§ GIVEN EXERCISE: Reproduce every line of the rows exactly, from the line containing "How do I perform: Show" down to the end of the rows, including both of those ends.

┌─ SOURCE MATERIAL

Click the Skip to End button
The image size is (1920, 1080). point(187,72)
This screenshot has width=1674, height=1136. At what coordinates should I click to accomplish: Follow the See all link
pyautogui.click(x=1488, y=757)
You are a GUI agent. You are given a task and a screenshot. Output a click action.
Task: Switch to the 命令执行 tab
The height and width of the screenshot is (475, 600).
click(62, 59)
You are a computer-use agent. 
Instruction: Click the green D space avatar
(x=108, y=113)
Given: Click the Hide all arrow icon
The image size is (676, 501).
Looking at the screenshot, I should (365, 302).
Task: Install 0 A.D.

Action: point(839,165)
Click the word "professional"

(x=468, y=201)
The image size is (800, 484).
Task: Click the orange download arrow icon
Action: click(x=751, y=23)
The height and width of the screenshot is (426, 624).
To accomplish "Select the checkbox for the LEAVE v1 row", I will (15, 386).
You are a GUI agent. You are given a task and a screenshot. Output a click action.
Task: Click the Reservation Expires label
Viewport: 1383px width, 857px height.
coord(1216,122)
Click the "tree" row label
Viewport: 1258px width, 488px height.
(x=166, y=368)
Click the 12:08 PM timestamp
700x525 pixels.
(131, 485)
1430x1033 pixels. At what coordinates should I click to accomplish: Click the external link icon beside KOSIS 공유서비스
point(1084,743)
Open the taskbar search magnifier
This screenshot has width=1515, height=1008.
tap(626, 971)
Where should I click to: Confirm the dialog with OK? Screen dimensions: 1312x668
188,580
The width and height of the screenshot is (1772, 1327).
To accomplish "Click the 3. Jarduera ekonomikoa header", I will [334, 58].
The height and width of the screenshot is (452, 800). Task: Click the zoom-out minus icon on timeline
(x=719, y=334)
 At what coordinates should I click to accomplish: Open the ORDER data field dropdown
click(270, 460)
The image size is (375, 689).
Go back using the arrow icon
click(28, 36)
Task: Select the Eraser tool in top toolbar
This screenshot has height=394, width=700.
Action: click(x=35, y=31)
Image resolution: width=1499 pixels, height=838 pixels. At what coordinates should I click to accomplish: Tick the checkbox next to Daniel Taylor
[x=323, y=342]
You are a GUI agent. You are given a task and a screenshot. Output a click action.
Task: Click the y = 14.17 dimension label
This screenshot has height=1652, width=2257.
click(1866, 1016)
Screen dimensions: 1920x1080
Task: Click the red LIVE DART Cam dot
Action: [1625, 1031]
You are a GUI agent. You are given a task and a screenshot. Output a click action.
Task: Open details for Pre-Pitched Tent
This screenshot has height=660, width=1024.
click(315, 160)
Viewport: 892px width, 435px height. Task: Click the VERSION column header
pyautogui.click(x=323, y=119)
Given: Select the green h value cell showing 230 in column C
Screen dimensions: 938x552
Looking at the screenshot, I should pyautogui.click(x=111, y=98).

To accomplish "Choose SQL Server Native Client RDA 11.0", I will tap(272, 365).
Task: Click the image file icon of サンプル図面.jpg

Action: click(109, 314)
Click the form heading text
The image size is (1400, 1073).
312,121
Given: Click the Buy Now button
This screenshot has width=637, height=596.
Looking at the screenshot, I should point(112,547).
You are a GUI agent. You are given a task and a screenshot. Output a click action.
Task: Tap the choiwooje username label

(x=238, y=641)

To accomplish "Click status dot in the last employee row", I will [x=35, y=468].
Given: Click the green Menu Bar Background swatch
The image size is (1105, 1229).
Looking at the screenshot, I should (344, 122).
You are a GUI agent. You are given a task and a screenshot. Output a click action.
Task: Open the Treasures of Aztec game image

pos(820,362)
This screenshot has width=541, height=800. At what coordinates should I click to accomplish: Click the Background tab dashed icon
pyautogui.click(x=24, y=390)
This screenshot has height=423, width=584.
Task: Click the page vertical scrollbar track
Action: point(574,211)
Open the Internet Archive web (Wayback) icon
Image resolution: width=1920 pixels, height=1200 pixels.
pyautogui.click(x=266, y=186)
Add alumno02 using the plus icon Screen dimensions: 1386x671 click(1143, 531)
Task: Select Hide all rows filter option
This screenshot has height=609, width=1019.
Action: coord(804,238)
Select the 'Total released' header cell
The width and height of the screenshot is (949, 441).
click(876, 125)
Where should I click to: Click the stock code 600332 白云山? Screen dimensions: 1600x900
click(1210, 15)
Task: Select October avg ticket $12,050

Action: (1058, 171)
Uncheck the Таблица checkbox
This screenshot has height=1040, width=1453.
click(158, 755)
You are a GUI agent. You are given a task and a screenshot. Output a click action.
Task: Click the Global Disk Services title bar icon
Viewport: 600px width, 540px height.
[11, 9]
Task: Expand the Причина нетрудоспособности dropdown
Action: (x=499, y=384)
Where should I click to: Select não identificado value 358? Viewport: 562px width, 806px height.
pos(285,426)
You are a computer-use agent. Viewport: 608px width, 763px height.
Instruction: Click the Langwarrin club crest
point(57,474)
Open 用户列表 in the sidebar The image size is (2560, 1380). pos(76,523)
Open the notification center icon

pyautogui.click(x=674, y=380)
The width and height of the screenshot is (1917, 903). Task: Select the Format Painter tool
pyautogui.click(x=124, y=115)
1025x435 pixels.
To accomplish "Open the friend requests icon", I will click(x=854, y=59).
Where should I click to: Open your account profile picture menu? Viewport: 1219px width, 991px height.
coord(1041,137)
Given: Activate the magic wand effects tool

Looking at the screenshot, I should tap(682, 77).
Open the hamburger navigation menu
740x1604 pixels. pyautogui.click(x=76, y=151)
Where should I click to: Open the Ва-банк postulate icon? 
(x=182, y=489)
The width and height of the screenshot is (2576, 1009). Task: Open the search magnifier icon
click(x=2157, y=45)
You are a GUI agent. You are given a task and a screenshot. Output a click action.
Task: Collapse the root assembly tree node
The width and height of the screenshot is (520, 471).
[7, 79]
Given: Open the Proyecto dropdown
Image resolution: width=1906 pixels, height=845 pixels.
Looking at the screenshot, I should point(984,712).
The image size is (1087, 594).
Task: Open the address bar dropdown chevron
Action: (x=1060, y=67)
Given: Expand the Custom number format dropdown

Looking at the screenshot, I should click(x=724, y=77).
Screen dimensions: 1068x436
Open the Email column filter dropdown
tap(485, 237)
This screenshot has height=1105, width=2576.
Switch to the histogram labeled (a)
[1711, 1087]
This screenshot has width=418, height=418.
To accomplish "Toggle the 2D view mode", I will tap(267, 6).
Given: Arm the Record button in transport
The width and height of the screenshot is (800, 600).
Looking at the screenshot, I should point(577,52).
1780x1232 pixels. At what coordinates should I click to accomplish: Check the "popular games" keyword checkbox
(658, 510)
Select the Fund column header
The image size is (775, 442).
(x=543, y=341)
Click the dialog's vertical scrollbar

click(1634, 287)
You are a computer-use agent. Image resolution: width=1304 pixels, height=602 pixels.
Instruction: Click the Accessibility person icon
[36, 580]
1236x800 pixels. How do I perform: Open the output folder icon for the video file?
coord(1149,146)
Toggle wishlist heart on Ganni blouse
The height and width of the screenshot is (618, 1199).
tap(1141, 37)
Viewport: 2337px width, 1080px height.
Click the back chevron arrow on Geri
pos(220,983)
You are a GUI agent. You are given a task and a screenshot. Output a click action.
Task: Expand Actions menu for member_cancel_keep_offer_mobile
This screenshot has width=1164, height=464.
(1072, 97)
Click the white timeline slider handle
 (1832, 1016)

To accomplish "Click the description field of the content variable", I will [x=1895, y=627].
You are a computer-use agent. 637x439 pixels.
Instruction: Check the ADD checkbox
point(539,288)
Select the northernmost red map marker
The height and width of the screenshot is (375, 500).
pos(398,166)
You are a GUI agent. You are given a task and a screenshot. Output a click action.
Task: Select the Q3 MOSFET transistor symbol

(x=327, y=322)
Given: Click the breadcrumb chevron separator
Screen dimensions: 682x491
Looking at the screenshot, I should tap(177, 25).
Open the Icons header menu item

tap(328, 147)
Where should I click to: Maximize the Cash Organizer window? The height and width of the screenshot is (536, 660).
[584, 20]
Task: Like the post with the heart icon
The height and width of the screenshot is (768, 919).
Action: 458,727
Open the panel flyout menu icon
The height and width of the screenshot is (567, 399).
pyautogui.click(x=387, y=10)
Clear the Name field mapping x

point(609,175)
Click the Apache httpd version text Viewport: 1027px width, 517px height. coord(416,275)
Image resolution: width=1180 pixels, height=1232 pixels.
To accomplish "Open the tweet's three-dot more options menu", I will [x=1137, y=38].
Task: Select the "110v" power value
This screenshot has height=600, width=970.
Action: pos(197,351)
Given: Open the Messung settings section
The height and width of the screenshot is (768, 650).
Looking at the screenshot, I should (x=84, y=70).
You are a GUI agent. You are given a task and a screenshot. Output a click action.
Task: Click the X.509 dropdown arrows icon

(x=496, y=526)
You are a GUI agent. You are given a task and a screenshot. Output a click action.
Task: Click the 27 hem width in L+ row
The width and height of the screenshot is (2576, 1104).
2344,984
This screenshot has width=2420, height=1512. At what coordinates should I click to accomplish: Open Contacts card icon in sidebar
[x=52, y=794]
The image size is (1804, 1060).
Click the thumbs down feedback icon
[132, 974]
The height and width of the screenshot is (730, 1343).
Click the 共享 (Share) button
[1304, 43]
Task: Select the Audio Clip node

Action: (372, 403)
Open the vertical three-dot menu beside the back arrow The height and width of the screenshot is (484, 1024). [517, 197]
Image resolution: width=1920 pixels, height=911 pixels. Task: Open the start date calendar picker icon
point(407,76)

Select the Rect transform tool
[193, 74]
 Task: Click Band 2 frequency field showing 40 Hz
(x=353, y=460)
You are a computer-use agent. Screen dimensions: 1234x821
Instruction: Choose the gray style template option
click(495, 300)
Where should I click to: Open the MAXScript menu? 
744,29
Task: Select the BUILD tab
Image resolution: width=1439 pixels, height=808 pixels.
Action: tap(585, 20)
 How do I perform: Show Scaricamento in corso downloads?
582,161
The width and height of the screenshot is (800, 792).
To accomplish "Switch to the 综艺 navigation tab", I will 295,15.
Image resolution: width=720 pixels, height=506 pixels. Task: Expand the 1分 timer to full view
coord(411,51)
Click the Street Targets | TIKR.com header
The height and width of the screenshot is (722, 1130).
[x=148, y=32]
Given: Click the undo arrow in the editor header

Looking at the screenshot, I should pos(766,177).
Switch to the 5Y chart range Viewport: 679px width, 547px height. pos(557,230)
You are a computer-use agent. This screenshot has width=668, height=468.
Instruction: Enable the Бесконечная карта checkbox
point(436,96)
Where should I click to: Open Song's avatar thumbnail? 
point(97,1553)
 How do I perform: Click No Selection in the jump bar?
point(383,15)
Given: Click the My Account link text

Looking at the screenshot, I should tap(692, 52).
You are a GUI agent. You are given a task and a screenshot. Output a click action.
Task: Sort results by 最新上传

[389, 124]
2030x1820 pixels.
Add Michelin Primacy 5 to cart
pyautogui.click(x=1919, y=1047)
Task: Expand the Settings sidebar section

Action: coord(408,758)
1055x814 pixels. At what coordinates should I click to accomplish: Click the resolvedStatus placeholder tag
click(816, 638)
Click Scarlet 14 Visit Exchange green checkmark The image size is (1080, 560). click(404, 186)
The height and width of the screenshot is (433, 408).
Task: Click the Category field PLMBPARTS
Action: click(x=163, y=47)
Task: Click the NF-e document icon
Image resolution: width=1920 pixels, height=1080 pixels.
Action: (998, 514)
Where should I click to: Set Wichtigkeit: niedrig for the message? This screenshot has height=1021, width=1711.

└─

§ FULL OUTPUT:
 How do I perform: Show Scaricamento in corso downloads?
582,161
The width and height of the screenshot is (800, 792).
To accomplish "Switch to the 综艺 navigation tab", I will 295,15.
Image resolution: width=720 pixels, height=506 pixels. Task: Expand the 1分 timer to full view
coord(411,51)
Click the Street Targets | TIKR.com header
The height and width of the screenshot is (722, 1130).
[x=148, y=32]
Given: Click the undo arrow in the editor header

Looking at the screenshot, I should pos(766,177).
Switch to the 5Y chart range Viewport: 679px width, 547px height. pos(557,230)
You are a computer-use agent. This screenshot has width=668, height=468.
Instruction: Enable the Бесконечная карта checkbox
point(436,96)
Where should I click to: Open Song's avatar thumbnail? 
point(97,1553)
 How do I perform: Click No Selection in the jump bar?
point(383,15)
Given: Click the My Account link text

Looking at the screenshot, I should tap(692, 52).
You are a GUI agent. You are given a task and a screenshot. Output a click action.
Task: Sort results by 最新上传

[389, 124]
2030x1820 pixels.
Add Michelin Primacy 5 to cart
pyautogui.click(x=1919, y=1047)
Task: Expand the Settings sidebar section

Action: coord(408,758)
1055x814 pixels. At what coordinates should I click to accomplish: Click the resolvedStatus placeholder tag
click(816, 638)
Click Scarlet 14 Visit Exchange green checkmark The image size is (1080, 560). click(404, 186)
The height and width of the screenshot is (433, 408).
Task: Click the Category field PLMBPARTS
Action: click(x=163, y=47)
Task: Click the NF-e document icon
Image resolution: width=1920 pixels, height=1080 pixels.
Action: (998, 514)
Where should I click to: Set Wichtigkeit: niedrig for the message? This screenshot has height=1021, width=1711.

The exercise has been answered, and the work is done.